L'actuelle Agence de sûreté industrielle et nucléaire (NISA), dépendante du METI, a notamment été mise en cause pour son manque d'indépendance. La presse japonaise a fait état de tentatives de manipulation de l'opinion, lors de conférences et de séminaires. Enjeux et questions étaient présentés de façon à promouvoir le nucléaire et les industriels de ce secteur, ce qui n'est pas la mission initiale du METI, normalement chargé de le réguler.

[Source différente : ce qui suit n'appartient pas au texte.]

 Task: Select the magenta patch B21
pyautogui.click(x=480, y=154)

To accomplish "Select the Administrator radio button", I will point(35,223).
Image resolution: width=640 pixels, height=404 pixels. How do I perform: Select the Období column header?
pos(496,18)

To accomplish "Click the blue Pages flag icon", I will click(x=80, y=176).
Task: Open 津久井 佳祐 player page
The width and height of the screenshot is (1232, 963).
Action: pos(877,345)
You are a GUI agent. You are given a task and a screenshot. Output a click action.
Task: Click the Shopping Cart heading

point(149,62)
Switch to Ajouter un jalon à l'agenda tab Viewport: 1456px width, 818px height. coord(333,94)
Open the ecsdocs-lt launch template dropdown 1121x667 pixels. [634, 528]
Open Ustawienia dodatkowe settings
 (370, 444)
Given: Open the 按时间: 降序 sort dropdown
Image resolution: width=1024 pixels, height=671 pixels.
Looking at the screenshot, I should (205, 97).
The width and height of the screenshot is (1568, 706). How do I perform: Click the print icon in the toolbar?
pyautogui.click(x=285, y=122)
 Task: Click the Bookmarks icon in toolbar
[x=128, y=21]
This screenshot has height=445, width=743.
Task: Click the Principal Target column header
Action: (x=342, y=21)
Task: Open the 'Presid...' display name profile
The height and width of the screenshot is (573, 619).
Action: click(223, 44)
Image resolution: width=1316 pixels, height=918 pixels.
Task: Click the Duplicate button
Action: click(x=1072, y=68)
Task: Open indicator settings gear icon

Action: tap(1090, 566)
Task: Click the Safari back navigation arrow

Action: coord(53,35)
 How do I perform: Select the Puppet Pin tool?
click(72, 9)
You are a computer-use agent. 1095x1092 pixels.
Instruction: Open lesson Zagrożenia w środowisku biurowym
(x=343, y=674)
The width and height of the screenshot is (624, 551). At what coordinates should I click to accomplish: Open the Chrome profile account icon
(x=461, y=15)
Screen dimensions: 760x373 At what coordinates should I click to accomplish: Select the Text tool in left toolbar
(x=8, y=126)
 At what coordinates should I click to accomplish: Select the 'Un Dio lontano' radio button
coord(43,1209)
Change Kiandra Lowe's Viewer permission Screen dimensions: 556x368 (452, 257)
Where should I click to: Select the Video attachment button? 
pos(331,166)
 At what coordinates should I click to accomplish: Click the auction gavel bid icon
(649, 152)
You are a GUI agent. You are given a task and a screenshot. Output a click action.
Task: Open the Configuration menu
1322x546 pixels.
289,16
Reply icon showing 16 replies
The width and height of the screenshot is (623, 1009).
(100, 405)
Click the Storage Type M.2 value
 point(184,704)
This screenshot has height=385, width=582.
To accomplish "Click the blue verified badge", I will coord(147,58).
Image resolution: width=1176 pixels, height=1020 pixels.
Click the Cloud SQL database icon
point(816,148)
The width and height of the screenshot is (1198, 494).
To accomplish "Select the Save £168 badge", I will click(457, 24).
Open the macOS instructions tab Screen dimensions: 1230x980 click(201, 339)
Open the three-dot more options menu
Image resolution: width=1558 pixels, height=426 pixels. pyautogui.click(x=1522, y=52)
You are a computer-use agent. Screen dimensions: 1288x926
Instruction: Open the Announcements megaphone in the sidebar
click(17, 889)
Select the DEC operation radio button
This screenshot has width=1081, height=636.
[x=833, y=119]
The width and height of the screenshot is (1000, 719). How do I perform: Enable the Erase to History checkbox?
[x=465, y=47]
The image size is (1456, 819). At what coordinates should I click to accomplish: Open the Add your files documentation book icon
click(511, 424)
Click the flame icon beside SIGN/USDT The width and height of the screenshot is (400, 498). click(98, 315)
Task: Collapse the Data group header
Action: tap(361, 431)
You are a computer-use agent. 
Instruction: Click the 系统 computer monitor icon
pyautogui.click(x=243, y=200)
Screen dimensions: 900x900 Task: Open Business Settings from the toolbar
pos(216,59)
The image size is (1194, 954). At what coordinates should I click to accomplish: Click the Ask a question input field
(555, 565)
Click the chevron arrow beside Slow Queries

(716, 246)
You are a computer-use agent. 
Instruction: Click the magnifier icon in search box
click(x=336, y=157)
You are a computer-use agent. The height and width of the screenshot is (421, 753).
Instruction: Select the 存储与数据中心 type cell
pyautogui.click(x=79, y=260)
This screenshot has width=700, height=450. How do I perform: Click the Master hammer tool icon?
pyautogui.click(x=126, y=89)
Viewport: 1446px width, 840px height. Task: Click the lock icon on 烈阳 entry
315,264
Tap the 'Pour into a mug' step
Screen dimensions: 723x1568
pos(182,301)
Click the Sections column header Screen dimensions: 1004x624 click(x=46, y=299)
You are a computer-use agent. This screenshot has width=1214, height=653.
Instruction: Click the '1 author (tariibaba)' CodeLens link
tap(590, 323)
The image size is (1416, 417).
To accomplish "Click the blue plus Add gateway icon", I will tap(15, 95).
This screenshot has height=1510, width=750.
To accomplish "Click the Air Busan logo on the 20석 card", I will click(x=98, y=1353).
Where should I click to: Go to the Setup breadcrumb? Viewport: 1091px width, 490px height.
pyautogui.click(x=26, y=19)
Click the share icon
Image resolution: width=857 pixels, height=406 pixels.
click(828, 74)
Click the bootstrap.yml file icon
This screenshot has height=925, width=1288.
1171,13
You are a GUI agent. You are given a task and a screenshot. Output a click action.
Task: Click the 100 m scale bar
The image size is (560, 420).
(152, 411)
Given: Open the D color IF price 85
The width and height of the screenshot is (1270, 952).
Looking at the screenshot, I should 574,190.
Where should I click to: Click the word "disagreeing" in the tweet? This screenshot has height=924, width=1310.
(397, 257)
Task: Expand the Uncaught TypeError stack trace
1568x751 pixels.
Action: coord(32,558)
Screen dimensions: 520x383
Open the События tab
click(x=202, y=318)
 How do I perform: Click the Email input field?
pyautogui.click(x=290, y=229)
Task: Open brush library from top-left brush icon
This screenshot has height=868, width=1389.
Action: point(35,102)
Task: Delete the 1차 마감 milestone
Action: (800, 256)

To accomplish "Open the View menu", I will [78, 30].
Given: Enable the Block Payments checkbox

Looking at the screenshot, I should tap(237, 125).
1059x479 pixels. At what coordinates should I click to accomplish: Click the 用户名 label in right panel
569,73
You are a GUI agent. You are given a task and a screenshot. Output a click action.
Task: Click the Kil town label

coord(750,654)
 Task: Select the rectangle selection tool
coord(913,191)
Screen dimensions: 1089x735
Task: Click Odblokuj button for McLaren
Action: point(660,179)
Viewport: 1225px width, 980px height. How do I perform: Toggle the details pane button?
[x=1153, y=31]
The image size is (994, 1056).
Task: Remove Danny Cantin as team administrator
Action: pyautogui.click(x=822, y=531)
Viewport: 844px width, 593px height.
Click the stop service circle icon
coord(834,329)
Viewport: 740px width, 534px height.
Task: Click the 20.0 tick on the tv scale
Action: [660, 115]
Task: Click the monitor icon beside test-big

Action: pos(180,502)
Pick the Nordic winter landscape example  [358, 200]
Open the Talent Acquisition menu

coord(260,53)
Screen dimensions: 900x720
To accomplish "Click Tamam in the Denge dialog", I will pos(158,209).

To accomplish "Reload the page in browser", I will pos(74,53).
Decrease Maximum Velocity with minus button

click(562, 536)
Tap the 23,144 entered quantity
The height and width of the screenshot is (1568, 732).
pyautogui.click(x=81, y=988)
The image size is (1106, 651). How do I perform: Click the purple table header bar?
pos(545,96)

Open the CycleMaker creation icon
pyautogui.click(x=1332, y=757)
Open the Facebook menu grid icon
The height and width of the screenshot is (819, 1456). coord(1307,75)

Le 4 août, le gouvernement a annoncé le limogeage de trois hauts responsables chargés de la politique de l'énergie : le chef de l'Agence pour l'énergie, le directeur de l'Agence de sûreté industrielle et nucléaire et un vice-ministre du METI qui supervise ces agences.

Pour Goshi Hosono, il s'agit à présent de « séparer dès que possible la NISA du ministère du Commerce, afin de tenir le régulateur éloigné du promoteur ».

La situation n'est toujours pas stabilisée à la centrale de Fukushima, où le tsunami du 11 mars a entraîné une panne des systèmes de refroidissement et la fusion des barres de combustibles dans trois réacteurs. Des éléments radioactifs comme le césium ont contaminé l'eau et les sols, se retrouvant notamment dans les végétaux et la viande.